During the year, the security and law enforcement communities teamed up to takedown Shylock and Gameover Zeus, two major banking botnets that dominated the first half of 2014. After the takedowns, the Dyreza and Dridex emerged as dominant forces in the world of banking malware.

“Dyreza takes a more simplistic approach to banking fraud, acting to intercept logins and perform malicious actions by acquiring the HTTP POST data from under banking SSL sessions,” according to the report. “Dridex uses the classic banking Trojan tactic of relying on complex JavaScript web injects targeted at the institutions it wishes to steal from. Both threats rely on the same criminal ecosystem as their predecessors.”

Away from the world of financial crime, hackers were busy launching targeted attacks against organizations around the world. During the year, CrowdStrike identified “significant activity” from 39 state-sponsored and nationalist attack groups. Vietnam was the most targeted country due to cyber-assaults by an attack group known as Goblin Panda. Those campaigns relied mainly on spear-phishing and dropped malware such as PlugX in malicious documents.

While the report names China-based adversaries as the most prolific when it came to targeted intrusions, Russian and Iranian attack groups were active during the year as well. In fact, Meyers told SecurityWeek, the Russian groups tend to be more sophisticated than the Chinese. For example, Russian attackers leverage public key cryptography to mask their command and control mechanisms and use more complex malware.

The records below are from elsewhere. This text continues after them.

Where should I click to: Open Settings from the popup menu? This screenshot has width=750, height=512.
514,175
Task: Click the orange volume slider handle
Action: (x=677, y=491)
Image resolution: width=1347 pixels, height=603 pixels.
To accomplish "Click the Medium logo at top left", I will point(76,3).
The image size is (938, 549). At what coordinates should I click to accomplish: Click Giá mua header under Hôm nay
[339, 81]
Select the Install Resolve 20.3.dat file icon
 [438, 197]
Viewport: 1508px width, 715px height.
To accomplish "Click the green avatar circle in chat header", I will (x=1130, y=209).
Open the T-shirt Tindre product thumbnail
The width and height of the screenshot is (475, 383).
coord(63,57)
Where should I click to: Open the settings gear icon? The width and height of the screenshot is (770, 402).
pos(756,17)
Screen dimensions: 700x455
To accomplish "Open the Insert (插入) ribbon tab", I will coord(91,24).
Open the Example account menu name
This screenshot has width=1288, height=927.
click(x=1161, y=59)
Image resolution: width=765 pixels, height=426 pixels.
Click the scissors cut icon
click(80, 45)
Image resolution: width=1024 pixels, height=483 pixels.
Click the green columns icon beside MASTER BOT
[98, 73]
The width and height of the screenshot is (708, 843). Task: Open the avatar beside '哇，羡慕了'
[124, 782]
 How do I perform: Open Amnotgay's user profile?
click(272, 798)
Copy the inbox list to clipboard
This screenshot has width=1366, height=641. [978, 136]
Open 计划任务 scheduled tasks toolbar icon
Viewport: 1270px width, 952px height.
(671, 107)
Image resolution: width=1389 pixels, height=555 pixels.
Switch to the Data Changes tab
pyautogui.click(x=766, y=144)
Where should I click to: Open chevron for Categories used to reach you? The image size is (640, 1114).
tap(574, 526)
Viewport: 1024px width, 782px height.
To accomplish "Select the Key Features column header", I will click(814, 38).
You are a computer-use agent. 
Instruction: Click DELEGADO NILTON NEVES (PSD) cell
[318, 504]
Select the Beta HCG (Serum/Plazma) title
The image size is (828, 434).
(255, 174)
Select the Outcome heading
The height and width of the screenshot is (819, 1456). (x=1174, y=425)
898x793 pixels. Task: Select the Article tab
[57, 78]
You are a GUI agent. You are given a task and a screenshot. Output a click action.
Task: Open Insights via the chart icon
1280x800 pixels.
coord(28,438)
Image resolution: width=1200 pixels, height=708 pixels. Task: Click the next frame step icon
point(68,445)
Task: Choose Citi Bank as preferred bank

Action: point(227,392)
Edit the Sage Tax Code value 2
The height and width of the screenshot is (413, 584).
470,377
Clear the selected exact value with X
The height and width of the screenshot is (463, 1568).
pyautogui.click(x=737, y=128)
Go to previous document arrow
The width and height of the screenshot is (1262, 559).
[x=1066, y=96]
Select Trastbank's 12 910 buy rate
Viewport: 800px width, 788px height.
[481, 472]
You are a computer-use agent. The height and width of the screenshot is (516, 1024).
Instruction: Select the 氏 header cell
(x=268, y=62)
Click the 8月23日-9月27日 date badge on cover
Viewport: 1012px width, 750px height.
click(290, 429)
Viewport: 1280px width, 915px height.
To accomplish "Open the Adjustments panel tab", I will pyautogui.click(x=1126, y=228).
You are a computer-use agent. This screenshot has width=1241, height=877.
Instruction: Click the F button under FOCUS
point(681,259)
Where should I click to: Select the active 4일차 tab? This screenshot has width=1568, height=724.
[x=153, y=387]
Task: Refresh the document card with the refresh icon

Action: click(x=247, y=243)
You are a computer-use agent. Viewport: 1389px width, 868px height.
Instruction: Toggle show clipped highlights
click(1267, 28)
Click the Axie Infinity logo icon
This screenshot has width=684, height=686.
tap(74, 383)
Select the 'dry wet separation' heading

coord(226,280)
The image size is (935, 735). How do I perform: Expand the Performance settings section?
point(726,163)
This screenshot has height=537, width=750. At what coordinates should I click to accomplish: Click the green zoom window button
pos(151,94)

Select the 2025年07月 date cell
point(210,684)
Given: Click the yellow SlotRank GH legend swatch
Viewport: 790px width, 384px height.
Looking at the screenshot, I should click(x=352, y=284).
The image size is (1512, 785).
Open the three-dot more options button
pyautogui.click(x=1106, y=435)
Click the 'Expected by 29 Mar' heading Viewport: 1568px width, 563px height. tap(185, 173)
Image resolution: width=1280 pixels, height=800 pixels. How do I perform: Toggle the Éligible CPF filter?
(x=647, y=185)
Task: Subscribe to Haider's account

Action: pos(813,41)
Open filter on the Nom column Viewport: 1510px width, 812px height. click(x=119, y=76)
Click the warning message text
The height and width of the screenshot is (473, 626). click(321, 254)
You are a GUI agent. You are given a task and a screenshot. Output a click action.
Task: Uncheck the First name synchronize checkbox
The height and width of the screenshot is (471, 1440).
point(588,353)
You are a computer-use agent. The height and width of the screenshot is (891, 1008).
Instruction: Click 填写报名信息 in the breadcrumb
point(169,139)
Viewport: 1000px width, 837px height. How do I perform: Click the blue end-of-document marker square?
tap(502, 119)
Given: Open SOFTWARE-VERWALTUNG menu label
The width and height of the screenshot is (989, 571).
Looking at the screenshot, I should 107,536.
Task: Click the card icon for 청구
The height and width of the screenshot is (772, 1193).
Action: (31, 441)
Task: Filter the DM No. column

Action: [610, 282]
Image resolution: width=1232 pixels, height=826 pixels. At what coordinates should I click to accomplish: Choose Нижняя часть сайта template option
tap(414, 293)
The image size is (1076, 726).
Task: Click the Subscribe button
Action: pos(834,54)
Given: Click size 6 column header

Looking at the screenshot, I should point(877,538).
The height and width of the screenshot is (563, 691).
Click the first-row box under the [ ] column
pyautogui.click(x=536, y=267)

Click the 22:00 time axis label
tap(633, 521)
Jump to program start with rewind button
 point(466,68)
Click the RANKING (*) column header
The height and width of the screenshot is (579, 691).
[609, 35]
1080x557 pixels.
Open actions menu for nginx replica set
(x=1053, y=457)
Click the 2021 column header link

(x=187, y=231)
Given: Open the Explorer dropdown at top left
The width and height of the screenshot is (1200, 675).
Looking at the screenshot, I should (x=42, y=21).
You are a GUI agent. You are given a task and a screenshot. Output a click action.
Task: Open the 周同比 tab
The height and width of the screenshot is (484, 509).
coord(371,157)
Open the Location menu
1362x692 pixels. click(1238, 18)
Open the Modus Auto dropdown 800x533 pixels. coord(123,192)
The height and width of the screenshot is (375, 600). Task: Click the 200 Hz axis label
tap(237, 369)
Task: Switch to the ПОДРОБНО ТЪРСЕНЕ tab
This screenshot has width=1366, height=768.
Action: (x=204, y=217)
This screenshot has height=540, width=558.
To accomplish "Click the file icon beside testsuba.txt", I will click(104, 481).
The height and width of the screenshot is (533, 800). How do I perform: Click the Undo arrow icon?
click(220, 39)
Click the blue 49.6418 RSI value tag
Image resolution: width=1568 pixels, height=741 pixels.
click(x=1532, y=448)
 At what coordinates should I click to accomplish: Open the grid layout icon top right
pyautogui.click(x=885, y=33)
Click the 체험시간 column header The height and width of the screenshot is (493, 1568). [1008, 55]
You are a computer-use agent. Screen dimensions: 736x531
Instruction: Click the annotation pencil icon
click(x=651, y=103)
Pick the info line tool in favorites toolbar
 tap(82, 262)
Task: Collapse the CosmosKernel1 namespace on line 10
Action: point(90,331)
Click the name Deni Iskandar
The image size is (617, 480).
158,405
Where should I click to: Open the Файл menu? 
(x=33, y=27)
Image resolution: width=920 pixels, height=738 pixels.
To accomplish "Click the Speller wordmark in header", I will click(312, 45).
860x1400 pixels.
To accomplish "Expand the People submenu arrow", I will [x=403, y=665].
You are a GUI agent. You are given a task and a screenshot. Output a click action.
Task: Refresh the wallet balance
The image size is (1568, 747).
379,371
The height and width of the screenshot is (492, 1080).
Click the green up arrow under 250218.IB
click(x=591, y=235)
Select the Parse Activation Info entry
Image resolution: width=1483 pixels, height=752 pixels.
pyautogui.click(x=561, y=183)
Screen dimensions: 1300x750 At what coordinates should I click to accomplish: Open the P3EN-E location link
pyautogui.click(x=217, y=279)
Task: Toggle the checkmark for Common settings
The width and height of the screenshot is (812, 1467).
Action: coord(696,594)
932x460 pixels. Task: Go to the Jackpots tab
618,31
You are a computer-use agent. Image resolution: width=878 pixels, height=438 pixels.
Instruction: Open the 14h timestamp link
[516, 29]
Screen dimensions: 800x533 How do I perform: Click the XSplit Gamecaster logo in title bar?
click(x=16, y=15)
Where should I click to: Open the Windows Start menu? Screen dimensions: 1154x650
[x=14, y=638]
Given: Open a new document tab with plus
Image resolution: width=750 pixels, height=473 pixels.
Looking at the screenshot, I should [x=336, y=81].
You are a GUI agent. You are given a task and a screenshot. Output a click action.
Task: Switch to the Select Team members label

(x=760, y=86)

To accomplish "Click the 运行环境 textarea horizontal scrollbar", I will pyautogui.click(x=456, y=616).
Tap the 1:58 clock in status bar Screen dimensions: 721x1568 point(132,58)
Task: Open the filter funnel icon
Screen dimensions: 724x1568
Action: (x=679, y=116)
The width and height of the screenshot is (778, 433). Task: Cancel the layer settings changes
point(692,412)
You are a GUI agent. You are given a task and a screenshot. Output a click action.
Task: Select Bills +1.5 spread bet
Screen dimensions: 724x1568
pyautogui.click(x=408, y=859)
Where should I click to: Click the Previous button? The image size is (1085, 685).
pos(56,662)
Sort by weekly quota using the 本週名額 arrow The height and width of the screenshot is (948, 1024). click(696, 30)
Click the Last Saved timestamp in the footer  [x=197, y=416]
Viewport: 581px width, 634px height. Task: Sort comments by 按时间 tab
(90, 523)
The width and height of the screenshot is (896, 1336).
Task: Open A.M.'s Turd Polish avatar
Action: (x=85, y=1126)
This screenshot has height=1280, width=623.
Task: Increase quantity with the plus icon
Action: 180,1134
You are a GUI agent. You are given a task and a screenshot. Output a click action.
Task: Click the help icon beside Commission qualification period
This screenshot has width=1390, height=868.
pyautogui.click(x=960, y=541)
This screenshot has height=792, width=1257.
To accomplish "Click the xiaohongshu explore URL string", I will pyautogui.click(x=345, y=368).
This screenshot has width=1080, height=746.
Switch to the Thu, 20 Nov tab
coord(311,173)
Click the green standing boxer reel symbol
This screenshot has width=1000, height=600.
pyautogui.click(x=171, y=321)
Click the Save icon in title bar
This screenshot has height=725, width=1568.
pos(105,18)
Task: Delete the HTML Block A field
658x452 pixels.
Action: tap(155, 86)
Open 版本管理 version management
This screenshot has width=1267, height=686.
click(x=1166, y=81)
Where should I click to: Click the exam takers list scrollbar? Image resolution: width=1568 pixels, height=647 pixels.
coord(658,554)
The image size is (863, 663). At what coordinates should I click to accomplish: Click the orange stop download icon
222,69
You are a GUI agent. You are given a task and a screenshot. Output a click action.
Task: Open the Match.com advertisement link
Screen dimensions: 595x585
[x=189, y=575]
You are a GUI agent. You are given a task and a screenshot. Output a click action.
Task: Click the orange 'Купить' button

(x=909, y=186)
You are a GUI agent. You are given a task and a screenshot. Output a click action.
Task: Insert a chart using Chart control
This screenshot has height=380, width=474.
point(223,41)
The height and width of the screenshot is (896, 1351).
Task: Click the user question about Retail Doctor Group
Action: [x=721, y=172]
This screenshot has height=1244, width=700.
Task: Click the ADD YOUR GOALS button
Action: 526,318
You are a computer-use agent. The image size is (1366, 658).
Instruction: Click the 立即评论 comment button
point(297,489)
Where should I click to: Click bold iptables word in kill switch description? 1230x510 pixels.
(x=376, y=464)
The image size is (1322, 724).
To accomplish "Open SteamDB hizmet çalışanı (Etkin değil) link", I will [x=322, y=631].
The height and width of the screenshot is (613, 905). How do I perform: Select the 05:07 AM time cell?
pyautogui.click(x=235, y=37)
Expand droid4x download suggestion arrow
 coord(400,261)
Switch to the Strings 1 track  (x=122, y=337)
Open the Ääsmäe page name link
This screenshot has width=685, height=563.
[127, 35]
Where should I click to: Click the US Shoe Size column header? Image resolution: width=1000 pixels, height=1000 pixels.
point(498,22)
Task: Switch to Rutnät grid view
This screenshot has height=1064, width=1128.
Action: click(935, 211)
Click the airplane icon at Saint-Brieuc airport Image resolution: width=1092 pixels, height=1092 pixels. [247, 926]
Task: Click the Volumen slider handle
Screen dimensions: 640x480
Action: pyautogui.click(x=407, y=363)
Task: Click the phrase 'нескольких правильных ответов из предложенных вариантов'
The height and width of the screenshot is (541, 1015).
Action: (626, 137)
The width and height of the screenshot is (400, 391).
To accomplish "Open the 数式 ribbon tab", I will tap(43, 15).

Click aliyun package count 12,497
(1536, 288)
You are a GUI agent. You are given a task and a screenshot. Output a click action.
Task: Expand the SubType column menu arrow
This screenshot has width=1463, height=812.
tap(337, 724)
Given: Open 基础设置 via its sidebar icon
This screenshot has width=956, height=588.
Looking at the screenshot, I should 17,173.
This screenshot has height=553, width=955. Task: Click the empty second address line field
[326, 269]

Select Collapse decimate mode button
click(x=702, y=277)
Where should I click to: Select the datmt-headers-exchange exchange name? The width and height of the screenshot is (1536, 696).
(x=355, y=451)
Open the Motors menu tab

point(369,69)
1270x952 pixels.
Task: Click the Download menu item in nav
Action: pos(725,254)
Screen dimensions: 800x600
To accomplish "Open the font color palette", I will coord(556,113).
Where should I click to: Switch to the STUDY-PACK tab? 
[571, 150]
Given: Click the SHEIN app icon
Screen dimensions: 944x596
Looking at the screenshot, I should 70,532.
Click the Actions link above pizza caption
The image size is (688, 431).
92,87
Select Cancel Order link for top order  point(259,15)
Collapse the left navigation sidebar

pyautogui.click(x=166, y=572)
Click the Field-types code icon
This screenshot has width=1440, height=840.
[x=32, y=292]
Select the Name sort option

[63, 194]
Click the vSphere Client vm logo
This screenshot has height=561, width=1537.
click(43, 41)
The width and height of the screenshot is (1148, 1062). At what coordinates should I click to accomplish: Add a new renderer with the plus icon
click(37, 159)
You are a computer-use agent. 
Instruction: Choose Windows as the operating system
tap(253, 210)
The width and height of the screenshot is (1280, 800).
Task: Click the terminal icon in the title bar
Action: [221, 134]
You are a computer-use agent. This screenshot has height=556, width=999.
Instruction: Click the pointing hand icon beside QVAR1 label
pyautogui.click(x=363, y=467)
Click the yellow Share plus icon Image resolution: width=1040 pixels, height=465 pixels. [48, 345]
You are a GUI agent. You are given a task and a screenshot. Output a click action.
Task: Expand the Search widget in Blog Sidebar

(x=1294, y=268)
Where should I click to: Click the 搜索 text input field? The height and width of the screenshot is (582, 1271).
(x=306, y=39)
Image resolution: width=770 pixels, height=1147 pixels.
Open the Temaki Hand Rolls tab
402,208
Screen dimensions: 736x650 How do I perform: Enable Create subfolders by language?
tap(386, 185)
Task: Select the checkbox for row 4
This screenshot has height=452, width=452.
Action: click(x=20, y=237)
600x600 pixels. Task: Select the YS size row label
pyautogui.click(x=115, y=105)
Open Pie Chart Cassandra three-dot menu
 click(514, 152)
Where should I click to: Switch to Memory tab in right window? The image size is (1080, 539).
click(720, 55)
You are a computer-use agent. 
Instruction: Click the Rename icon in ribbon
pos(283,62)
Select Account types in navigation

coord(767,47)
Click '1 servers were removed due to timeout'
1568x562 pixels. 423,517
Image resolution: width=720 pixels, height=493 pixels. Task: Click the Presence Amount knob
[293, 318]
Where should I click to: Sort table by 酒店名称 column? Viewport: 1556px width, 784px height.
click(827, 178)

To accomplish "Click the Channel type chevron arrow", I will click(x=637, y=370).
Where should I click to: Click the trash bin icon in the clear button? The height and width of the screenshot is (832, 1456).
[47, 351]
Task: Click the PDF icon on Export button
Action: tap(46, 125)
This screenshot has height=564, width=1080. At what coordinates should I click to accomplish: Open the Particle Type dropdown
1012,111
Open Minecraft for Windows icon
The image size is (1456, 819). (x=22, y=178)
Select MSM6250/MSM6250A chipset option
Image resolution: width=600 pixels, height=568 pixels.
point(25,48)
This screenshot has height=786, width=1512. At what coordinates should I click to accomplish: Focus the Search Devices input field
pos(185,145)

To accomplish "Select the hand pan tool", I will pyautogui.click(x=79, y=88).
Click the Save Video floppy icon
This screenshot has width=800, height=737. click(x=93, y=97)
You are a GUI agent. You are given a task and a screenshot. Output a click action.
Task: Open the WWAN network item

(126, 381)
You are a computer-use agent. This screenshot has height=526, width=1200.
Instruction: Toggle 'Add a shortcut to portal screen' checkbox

“Western businesses and enterprises need to know that there are serious bad guys in North Korea, China, Iran, Russia and other countries working tirelessly on ways to get around our defenses to steal intellectual property, disrupt business and even destroy,” Meyers noted on the CrowdStrike blog. “This report gives business and IT leaders a fighting chance to find out who is targeting them and take steps to prepare their networks, minimize intellectual property loss, business downtime, and other effects of cyber security attack that undermine the bottom line.”